# EXERCISE OBJECTIVE
Swap "sidebar" for "side panel" in the listing from the line with "949x794 pixels. Task: Leave" up to and including the line with "tap(595, 78)". Return only those lines, with nothing else changed.

Records from a pointing dataset:

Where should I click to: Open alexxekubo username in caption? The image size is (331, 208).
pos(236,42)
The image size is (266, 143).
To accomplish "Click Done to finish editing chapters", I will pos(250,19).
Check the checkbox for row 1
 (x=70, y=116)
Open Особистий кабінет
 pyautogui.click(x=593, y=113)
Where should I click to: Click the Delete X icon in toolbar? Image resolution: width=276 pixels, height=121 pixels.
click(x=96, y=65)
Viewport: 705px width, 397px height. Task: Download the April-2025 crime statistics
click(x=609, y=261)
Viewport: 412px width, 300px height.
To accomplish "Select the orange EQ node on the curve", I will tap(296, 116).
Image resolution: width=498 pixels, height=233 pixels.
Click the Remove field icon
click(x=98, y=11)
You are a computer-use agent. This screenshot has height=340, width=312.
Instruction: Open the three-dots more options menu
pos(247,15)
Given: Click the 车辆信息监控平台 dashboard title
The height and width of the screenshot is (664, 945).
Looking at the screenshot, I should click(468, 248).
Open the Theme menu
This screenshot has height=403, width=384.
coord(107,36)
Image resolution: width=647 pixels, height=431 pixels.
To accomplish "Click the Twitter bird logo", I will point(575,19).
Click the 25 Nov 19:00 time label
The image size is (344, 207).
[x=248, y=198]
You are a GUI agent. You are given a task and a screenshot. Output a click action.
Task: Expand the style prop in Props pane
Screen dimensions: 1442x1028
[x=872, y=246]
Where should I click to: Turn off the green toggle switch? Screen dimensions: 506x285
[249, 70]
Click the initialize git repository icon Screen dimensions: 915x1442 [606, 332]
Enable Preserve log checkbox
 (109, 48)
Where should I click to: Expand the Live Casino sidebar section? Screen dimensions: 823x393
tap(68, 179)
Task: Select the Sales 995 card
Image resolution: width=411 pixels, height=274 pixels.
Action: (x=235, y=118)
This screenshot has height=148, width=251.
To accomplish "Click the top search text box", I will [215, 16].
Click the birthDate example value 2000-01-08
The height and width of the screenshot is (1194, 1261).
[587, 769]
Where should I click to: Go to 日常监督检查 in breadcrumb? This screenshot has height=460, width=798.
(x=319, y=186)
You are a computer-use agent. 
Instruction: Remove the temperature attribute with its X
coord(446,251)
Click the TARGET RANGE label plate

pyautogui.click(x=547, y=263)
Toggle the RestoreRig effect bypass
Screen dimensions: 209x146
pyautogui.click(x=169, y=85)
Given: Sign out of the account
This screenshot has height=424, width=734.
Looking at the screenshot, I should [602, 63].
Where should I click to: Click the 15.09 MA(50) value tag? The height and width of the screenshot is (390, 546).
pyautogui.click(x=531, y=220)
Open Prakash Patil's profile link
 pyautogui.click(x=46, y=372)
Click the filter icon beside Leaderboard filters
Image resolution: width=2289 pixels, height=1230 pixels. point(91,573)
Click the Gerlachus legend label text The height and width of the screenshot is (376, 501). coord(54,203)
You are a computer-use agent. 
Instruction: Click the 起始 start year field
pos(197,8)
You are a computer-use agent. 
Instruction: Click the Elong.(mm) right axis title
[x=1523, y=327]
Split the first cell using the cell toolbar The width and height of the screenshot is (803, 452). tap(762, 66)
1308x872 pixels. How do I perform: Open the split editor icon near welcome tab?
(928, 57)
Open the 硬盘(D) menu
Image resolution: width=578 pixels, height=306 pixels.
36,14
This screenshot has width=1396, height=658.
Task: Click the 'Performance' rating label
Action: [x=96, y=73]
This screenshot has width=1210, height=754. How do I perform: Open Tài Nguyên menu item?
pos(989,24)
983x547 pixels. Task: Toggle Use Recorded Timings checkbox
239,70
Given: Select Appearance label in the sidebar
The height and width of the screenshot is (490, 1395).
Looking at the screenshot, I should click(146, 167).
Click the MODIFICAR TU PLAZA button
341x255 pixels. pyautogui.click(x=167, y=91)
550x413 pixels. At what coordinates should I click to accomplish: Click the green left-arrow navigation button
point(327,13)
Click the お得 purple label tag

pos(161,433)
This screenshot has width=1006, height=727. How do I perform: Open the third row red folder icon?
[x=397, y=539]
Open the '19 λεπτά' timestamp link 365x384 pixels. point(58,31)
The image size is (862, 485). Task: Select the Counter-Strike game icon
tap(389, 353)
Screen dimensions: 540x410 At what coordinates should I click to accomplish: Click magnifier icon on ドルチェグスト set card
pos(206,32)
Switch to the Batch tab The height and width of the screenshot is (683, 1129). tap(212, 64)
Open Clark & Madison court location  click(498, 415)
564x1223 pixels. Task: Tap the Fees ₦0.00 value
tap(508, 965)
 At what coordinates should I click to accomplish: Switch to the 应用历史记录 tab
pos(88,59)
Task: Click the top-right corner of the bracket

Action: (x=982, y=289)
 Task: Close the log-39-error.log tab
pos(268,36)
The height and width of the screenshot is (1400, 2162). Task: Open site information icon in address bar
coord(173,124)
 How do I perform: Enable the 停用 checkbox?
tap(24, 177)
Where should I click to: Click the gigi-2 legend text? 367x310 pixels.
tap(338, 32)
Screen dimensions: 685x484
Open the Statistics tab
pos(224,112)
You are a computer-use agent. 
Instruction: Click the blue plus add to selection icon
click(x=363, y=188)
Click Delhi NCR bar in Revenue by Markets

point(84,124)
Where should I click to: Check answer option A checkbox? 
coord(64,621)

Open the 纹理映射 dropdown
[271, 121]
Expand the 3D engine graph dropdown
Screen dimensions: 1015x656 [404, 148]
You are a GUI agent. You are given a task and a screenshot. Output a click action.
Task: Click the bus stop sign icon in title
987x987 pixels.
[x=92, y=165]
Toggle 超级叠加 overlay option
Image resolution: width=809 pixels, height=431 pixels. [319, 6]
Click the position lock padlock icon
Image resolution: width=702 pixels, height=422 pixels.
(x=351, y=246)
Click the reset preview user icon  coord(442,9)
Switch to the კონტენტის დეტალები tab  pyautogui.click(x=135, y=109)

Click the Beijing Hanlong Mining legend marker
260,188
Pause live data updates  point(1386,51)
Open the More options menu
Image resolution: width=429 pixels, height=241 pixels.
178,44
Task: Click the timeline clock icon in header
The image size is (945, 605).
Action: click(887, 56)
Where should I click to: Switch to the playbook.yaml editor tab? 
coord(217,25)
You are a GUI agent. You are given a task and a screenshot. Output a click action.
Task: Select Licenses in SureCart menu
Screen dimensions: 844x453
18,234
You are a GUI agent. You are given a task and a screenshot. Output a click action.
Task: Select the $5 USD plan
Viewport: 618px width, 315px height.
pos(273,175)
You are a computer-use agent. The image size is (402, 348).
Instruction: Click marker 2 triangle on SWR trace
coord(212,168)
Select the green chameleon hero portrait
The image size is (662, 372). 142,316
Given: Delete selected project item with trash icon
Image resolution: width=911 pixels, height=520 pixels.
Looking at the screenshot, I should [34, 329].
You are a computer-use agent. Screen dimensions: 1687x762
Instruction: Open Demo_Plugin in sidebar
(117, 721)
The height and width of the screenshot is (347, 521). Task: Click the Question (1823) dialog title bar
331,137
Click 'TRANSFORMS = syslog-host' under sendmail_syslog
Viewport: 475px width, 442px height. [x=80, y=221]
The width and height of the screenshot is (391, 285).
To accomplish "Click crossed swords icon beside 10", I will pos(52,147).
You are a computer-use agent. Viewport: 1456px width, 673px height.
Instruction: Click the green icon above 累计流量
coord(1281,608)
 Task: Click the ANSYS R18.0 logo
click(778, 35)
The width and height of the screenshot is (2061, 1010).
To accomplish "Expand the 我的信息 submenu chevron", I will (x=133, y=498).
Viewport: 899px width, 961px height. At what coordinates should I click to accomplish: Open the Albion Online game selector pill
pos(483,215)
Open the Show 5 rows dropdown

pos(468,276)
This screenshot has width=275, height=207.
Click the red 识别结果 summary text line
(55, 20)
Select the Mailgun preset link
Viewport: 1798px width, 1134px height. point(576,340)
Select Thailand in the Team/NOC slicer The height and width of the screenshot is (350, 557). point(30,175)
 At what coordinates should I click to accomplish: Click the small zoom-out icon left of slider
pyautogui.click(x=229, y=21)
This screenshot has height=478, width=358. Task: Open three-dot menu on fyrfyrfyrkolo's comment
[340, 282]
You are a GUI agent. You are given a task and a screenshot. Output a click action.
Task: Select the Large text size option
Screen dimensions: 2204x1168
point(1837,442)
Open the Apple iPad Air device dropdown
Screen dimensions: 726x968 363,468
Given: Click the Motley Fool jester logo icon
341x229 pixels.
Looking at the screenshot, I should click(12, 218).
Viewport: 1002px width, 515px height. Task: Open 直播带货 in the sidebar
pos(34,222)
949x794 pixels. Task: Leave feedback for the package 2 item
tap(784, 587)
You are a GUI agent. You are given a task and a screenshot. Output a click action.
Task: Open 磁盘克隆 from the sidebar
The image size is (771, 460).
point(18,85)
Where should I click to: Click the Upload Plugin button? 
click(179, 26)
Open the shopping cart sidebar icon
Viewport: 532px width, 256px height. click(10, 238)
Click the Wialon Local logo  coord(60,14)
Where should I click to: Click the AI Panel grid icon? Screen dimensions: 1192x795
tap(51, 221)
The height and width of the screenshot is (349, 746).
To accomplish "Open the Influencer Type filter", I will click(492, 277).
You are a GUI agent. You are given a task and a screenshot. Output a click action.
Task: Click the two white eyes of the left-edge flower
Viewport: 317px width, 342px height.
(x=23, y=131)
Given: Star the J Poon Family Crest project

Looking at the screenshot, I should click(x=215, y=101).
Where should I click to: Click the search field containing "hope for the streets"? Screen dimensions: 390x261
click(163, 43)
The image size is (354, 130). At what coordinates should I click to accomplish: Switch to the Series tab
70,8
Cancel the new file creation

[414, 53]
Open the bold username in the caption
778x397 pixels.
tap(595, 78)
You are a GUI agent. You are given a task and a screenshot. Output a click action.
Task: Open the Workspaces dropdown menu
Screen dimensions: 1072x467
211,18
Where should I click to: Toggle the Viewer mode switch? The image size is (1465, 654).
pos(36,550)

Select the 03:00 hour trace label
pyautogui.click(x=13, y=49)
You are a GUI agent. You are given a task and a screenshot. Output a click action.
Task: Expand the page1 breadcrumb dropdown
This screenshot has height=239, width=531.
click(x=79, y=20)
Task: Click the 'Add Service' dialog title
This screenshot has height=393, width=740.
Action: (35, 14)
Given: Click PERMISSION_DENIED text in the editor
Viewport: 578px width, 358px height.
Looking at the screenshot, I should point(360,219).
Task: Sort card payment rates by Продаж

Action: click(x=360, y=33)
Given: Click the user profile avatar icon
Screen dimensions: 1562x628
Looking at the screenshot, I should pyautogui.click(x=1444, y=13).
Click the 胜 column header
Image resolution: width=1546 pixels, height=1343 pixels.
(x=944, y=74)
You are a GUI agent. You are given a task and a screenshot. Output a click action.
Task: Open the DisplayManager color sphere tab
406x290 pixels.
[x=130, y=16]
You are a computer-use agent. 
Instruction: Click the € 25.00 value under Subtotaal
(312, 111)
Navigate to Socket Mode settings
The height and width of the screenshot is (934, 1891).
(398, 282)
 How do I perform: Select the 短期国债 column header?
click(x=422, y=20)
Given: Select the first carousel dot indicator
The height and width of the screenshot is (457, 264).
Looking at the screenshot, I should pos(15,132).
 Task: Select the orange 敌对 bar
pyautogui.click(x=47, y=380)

# RESPONSE TO THE EXERCISE
949x794 pixels. Task: Leave feedback for the package 2 item
tap(784, 587)
You are a GUI agent. You are given a task and a screenshot. Output a click action.
Task: Open 磁盘克隆 from the side panel
The image size is (771, 460).
point(18,85)
Where should I click to: Click the Upload Plugin button? 
click(179, 26)
Open the shopping cart side panel icon
Viewport: 532px width, 256px height. click(10, 238)
Click the Wialon Local logo  coord(60,14)
Where should I click to: Click the AI Panel grid icon? Screen dimensions: 1192x795
tap(51, 221)
The height and width of the screenshot is (349, 746).
To accomplish "Open the Influencer Type filter", I will click(492, 277).
You are a GUI agent. You are given a task and a screenshot. Output a click action.
Task: Click the two white eyes of the left-edge flower
Viewport: 317px width, 342px height.
(x=23, y=131)
Given: Star the J Poon Family Crest project

Looking at the screenshot, I should click(x=215, y=101).
Where should I click to: Click the search field containing "hope for the streets"? Screen dimensions: 390x261
click(163, 43)
The image size is (354, 130). At what coordinates should I click to accomplish: Switch to the Series tab
70,8
Cancel the new file creation

[414, 53]
Open the bold username in the caption
778x397 pixels.
tap(595, 78)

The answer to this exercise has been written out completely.